:: Items from a dataset ::
- Opening Delimiter -

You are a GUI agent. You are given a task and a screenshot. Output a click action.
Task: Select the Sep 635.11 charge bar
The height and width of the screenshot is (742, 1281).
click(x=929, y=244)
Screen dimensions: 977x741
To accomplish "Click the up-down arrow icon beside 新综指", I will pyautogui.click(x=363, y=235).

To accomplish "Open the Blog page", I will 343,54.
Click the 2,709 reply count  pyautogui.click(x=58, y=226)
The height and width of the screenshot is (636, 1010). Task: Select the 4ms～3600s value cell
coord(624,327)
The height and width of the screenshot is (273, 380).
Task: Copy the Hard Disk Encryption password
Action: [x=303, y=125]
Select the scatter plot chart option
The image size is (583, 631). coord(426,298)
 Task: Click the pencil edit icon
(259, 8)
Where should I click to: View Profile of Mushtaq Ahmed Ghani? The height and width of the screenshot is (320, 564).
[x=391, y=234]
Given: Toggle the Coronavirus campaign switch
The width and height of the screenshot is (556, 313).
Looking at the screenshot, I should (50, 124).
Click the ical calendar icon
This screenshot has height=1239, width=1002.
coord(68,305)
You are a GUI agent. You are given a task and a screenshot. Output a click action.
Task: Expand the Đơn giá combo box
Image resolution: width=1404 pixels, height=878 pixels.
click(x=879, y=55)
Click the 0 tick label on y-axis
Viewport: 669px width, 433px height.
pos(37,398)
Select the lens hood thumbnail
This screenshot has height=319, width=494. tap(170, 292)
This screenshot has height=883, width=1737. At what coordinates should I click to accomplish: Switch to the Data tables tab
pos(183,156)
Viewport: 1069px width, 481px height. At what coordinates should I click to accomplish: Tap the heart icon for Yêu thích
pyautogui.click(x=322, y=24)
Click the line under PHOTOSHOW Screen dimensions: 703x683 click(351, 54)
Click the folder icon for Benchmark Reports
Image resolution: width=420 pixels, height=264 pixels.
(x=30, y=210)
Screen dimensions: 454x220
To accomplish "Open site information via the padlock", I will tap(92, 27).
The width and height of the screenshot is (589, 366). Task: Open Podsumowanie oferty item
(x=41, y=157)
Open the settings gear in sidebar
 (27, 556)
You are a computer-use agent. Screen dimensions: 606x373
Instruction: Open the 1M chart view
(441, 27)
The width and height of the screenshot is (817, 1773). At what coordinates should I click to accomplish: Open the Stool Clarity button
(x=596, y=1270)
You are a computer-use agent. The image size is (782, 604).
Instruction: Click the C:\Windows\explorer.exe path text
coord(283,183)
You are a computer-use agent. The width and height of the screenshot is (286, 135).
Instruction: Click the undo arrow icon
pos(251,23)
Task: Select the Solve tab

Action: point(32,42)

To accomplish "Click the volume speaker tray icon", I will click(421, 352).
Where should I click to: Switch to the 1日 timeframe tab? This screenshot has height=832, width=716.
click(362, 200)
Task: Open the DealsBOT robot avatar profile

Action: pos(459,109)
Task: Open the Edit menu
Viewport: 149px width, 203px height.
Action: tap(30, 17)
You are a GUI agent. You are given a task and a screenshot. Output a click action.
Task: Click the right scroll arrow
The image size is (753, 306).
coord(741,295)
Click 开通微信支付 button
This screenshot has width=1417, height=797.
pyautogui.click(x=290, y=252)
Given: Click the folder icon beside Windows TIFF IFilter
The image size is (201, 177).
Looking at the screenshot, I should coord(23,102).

- Closing Delimiter -

:: INSTRUCTIONS TO FOLLOW ::
Copy only this part of the entries above: the line with "Screen dimensions: 454x220", the line with "You are a computer-use agent. Screen", and the lines between, all exactly as written.

:: OUTPUT OF THE EXERCISE ::
Screen dimensions: 454x220
To accomplish "Open site information via the padlock", I will tap(92, 27).
The width and height of the screenshot is (589, 366). Task: Open Podsumowanie oferty item
(x=41, y=157)
Open the settings gear in sidebar
 (27, 556)
You are a computer-use agent. Screen dimensions: 606x373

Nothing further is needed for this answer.